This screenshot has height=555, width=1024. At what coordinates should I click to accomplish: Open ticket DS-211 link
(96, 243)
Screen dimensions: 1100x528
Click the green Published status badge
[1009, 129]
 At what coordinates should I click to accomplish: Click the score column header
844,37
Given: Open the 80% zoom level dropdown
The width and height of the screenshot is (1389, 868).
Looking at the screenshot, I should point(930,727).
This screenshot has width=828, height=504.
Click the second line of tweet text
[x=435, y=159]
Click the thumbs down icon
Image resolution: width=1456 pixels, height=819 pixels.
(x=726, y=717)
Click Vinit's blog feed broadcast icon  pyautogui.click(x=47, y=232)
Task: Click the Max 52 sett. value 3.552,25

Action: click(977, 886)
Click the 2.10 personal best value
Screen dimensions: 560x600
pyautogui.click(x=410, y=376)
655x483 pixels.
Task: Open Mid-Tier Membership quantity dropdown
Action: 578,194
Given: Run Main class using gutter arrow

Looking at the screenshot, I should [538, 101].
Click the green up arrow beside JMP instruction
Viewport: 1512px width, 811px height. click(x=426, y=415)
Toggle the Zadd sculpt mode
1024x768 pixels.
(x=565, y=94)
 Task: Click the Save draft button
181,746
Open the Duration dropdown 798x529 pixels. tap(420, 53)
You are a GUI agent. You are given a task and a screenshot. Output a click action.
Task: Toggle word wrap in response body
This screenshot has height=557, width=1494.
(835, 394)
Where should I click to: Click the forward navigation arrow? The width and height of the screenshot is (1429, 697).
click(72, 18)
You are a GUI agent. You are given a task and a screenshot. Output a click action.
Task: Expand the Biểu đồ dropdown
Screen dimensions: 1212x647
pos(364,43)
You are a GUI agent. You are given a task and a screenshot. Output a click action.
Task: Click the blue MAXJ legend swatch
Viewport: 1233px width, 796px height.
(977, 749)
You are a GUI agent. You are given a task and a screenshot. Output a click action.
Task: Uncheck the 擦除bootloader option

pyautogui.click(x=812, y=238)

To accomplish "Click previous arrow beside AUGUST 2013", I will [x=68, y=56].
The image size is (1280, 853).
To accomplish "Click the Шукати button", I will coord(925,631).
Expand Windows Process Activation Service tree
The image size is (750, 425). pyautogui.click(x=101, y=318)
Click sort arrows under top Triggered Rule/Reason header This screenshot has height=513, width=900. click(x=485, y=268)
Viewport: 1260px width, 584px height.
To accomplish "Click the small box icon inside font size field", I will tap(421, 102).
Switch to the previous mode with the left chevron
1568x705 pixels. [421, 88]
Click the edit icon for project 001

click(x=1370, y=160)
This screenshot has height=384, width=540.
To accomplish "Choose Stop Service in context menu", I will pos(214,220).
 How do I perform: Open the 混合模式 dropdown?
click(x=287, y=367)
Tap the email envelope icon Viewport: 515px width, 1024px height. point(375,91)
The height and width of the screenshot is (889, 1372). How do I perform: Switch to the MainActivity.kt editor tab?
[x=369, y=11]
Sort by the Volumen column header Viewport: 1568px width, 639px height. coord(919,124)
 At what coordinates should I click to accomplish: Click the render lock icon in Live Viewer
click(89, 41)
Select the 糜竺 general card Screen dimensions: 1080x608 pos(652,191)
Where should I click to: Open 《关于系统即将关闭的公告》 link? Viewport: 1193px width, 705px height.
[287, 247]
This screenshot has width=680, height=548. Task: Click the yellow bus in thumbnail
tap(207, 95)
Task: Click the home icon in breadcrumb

### Exercise instructions
Copy out the data exactly, keeping each line whole.

### Answer box
This screenshot has height=555, width=1024. At what coordinates should I click to accomplish: Open ticket DS-211 link
(96, 243)
Screen dimensions: 1100x528
Click the green Published status badge
[1009, 129]
 At what coordinates should I click to accomplish: Click the score column header
844,37
Given: Open the 80% zoom level dropdown
The width and height of the screenshot is (1389, 868).
Looking at the screenshot, I should point(930,727).
This screenshot has width=828, height=504.
Click the second line of tweet text
[x=435, y=159]
Click the thumbs down icon
Image resolution: width=1456 pixels, height=819 pixels.
(x=726, y=717)
Click Vinit's blog feed broadcast icon  pyautogui.click(x=47, y=232)
Task: Click the Max 52 sett. value 3.552,25

Action: click(977, 886)
Click the 2.10 personal best value
Screen dimensions: 560x600
pyautogui.click(x=410, y=376)
655x483 pixels.
Task: Open Mid-Tier Membership quantity dropdown
Action: 578,194
Given: Run Main class using gutter arrow

Looking at the screenshot, I should [538, 101].
Click the green up arrow beside JMP instruction
Viewport: 1512px width, 811px height. click(x=426, y=415)
Toggle the Zadd sculpt mode
1024x768 pixels.
(x=565, y=94)
 Task: Click the Save draft button
181,746
Open the Duration dropdown 798x529 pixels. tap(420, 53)
You are a GUI agent. You are given a task and a screenshot. Output a click action.
Task: Toggle word wrap in response body
This screenshot has height=557, width=1494.
(835, 394)
Where should I click to: Click the forward navigation arrow? The width and height of the screenshot is (1429, 697).
click(72, 18)
You are a GUI agent. You are given a task and a screenshot. Output a click action.
Task: Expand the Biểu đồ dropdown
Screen dimensions: 1212x647
pos(364,43)
You are a GUI agent. You are given a task and a screenshot. Output a click action.
Task: Click the blue MAXJ legend swatch
Viewport: 1233px width, 796px height.
(977, 749)
You are a GUI agent. You are given a task and a screenshot. Output a click action.
Task: Uncheck the 擦除bootloader option

pyautogui.click(x=812, y=238)

To accomplish "Click previous arrow beside AUGUST 2013", I will [x=68, y=56].
The image size is (1280, 853).
To accomplish "Click the Шукати button", I will coord(925,631).
Expand Windows Process Activation Service tree
The image size is (750, 425). pyautogui.click(x=101, y=318)
Click sort arrows under top Triggered Rule/Reason header This screenshot has height=513, width=900. click(x=485, y=268)
Viewport: 1260px width, 584px height.
To accomplish "Click the small box icon inside font size field", I will tap(421, 102).
Switch to the previous mode with the left chevron
1568x705 pixels. [421, 88]
Click the edit icon for project 001

click(x=1370, y=160)
This screenshot has height=384, width=540.
To accomplish "Choose Stop Service in context menu", I will pos(214,220).
 How do I perform: Open the 混合模式 dropdown?
click(x=287, y=367)
Tap the email envelope icon Viewport: 515px width, 1024px height. point(375,91)
The height and width of the screenshot is (889, 1372). How do I perform: Switch to the MainActivity.kt editor tab?
[x=369, y=11]
Sort by the Volumen column header Viewport: 1568px width, 639px height. coord(919,124)
 At what coordinates should I click to accomplish: Click the render lock icon in Live Viewer
click(89, 41)
Select the 糜竺 general card Screen dimensions: 1080x608 pos(652,191)
Where should I click to: Open 《关于系统即将关闭的公告》 link? Viewport: 1193px width, 705px height.
[287, 247]
This screenshot has width=680, height=548. Task: Click the yellow bus in thumbnail
tap(207, 95)
Task: Click the home icon in breadcrumb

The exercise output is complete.